Some listing records
══════════════════════════════

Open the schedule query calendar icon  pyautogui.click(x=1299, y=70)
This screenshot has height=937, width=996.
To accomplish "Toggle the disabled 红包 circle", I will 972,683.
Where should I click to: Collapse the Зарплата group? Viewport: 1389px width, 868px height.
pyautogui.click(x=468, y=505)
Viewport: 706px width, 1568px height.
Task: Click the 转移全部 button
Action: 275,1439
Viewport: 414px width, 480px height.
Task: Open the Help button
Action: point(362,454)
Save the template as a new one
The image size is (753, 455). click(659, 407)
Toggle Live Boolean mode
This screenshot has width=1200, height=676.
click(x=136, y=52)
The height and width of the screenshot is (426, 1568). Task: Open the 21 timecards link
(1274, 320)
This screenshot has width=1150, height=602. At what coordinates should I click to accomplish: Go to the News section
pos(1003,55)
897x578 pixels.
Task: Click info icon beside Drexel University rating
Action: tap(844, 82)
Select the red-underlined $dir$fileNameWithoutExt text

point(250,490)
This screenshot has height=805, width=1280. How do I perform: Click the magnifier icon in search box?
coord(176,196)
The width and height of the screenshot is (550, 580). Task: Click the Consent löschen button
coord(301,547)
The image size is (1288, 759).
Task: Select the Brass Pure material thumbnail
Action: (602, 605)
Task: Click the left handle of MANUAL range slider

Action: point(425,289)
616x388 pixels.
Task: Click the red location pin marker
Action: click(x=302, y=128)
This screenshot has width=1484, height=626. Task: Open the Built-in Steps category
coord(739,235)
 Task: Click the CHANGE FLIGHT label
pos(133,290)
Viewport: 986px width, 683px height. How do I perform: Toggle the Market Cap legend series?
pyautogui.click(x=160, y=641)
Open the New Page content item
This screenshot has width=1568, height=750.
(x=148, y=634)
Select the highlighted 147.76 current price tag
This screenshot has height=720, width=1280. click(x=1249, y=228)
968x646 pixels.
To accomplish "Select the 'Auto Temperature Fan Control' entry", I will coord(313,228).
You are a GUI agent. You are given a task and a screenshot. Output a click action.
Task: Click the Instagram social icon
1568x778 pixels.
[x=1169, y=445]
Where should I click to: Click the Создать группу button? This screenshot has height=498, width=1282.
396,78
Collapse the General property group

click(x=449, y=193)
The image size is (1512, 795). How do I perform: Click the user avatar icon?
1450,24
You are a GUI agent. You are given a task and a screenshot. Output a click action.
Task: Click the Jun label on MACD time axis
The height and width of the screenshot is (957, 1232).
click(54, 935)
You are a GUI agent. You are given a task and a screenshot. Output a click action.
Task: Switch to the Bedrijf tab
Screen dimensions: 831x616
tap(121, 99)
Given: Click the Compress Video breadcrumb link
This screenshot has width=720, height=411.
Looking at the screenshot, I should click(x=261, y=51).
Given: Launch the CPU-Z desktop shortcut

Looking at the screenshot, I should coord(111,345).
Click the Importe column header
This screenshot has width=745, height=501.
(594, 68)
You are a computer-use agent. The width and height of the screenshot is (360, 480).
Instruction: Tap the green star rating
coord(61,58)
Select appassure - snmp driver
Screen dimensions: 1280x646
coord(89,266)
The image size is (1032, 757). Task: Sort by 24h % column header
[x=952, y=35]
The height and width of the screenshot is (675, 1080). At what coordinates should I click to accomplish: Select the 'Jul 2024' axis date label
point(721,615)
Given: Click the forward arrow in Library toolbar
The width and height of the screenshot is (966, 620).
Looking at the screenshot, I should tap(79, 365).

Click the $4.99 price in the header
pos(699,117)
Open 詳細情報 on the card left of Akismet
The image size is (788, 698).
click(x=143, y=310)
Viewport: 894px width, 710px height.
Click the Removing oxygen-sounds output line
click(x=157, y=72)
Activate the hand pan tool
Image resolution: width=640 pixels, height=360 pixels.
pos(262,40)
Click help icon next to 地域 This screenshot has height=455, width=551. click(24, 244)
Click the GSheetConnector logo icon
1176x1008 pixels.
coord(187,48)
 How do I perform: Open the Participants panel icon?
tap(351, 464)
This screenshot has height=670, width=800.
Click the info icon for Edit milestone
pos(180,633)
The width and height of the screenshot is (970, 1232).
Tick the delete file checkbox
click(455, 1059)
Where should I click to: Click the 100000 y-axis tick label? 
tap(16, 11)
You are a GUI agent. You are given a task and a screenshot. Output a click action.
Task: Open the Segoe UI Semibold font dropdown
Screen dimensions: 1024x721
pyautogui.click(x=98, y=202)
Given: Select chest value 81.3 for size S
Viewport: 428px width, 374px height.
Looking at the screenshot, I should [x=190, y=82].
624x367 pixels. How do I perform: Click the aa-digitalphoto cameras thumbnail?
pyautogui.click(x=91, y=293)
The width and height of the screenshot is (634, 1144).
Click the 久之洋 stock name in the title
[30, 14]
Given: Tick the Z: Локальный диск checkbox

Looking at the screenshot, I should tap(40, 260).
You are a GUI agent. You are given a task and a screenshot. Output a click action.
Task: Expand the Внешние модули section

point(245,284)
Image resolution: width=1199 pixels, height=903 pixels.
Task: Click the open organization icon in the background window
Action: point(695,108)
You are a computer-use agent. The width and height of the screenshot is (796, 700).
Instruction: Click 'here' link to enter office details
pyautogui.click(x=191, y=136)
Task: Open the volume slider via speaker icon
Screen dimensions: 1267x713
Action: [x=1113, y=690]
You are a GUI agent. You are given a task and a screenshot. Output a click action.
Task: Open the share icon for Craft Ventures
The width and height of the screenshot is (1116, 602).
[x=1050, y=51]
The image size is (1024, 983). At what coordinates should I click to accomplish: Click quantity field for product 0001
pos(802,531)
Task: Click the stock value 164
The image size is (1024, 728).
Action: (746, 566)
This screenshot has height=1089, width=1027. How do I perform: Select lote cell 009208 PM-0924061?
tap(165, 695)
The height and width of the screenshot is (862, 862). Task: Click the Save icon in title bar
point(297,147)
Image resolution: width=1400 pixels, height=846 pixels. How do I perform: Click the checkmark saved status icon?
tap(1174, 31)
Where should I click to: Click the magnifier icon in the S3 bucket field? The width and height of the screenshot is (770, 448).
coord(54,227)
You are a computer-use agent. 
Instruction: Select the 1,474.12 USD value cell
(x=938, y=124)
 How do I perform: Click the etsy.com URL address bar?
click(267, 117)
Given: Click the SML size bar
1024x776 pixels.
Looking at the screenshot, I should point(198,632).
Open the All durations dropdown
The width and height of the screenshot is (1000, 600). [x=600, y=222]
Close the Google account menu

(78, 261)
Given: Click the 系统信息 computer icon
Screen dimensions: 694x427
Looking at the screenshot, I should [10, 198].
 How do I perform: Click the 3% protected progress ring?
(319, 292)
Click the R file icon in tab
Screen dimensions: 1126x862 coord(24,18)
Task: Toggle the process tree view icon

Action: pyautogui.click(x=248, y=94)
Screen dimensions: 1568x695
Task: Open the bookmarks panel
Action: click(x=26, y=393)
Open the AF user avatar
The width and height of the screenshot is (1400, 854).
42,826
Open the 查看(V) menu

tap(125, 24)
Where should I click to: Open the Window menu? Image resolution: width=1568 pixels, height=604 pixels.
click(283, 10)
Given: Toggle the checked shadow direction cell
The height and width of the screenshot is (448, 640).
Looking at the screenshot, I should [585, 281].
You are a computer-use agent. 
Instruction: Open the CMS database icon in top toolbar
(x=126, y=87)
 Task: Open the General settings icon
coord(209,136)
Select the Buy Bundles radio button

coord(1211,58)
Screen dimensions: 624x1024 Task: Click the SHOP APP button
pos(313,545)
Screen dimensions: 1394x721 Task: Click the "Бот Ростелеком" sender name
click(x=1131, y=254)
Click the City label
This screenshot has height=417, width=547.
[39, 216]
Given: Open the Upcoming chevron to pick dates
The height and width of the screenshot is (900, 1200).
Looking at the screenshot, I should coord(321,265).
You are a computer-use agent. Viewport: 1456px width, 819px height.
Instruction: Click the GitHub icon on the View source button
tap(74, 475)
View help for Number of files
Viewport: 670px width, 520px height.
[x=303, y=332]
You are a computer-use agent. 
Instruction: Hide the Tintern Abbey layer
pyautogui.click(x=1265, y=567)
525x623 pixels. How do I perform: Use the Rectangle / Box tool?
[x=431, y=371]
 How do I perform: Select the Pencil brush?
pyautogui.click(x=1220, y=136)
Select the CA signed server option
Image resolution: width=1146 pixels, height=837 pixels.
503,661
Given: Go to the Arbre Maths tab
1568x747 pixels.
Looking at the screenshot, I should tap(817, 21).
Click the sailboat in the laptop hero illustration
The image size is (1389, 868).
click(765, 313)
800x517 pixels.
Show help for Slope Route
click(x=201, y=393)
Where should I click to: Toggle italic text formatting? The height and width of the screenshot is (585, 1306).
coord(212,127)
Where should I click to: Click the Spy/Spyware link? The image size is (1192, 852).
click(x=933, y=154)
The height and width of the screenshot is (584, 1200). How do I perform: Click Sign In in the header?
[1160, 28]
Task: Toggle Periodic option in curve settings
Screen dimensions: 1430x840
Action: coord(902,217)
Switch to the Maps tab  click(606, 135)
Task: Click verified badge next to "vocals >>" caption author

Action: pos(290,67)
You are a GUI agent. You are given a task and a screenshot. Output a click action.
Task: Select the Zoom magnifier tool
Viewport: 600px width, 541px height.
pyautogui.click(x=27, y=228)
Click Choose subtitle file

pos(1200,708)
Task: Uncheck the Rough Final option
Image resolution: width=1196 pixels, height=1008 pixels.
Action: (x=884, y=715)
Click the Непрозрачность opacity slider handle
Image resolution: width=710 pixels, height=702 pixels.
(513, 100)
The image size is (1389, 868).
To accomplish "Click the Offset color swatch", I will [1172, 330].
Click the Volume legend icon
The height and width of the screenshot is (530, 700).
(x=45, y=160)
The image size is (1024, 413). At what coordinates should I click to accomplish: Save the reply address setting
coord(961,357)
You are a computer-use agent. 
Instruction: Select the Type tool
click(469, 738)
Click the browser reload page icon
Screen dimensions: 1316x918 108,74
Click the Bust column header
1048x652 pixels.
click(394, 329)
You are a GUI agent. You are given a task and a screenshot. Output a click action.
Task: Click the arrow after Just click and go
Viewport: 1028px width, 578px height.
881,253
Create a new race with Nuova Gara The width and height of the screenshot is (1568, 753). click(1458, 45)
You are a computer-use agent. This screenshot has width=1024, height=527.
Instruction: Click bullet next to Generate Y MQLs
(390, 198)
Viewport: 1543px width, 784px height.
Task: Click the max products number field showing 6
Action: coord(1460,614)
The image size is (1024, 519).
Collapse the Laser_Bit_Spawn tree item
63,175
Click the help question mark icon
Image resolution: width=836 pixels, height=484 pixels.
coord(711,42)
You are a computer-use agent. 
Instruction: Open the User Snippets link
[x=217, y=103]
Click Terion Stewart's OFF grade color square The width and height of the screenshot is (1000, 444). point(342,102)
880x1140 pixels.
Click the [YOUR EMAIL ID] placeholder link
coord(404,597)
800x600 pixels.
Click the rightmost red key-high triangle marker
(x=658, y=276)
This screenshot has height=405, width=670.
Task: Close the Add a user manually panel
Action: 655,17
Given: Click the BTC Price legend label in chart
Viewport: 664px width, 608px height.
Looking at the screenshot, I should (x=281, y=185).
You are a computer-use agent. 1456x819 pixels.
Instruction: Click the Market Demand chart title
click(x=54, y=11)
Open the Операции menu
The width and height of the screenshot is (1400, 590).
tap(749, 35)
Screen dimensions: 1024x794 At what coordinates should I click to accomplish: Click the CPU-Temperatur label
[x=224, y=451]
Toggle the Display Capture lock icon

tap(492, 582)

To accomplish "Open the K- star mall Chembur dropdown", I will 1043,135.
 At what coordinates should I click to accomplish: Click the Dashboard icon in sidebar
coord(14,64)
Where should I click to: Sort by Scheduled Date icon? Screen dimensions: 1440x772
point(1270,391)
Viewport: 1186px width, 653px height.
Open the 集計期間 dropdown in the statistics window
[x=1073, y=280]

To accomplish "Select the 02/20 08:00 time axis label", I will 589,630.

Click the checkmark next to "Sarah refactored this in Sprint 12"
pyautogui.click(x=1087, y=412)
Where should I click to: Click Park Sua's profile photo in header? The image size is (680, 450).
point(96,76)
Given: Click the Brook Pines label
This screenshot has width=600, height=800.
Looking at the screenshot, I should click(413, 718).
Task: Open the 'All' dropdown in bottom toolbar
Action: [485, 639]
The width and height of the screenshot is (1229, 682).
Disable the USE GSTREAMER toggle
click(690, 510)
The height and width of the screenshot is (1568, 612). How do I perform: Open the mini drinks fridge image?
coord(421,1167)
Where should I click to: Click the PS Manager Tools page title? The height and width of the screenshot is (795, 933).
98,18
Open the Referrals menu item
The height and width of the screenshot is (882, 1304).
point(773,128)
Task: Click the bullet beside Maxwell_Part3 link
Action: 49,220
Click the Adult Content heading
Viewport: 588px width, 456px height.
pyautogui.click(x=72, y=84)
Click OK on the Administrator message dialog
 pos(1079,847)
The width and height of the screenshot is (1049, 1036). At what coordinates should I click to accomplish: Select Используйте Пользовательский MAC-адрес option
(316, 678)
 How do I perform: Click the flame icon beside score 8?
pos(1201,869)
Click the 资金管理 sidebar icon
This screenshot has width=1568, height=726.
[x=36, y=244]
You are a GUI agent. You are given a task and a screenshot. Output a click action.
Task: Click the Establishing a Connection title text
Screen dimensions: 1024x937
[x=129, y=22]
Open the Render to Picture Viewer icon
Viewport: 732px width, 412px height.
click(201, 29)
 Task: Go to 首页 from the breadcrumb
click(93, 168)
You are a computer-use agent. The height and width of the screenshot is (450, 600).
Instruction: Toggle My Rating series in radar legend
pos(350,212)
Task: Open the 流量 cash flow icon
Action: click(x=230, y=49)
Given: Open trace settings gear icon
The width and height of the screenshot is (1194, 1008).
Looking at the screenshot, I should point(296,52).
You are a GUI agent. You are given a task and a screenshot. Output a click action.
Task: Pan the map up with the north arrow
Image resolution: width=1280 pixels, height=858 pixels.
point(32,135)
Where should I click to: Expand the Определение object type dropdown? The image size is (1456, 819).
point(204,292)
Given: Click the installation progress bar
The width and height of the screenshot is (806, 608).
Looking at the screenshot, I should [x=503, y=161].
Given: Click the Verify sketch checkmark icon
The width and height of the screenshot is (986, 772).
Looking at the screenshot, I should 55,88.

══════════════════════════════

TASK DIRECTIONS: Could you write out, word for word, everything in the listing from the line containing "You are a computer-use agent. 1456x819" down to the line containing "tap(749, 35)", with both of those lines included?

WRITTEN SOLUTION:
You are a computer-use agent. 1456x819 pixels.
Instruction: Click the Market Demand chart title
click(x=54, y=11)
Open the Операции menu
The width and height of the screenshot is (1400, 590).
tap(749, 35)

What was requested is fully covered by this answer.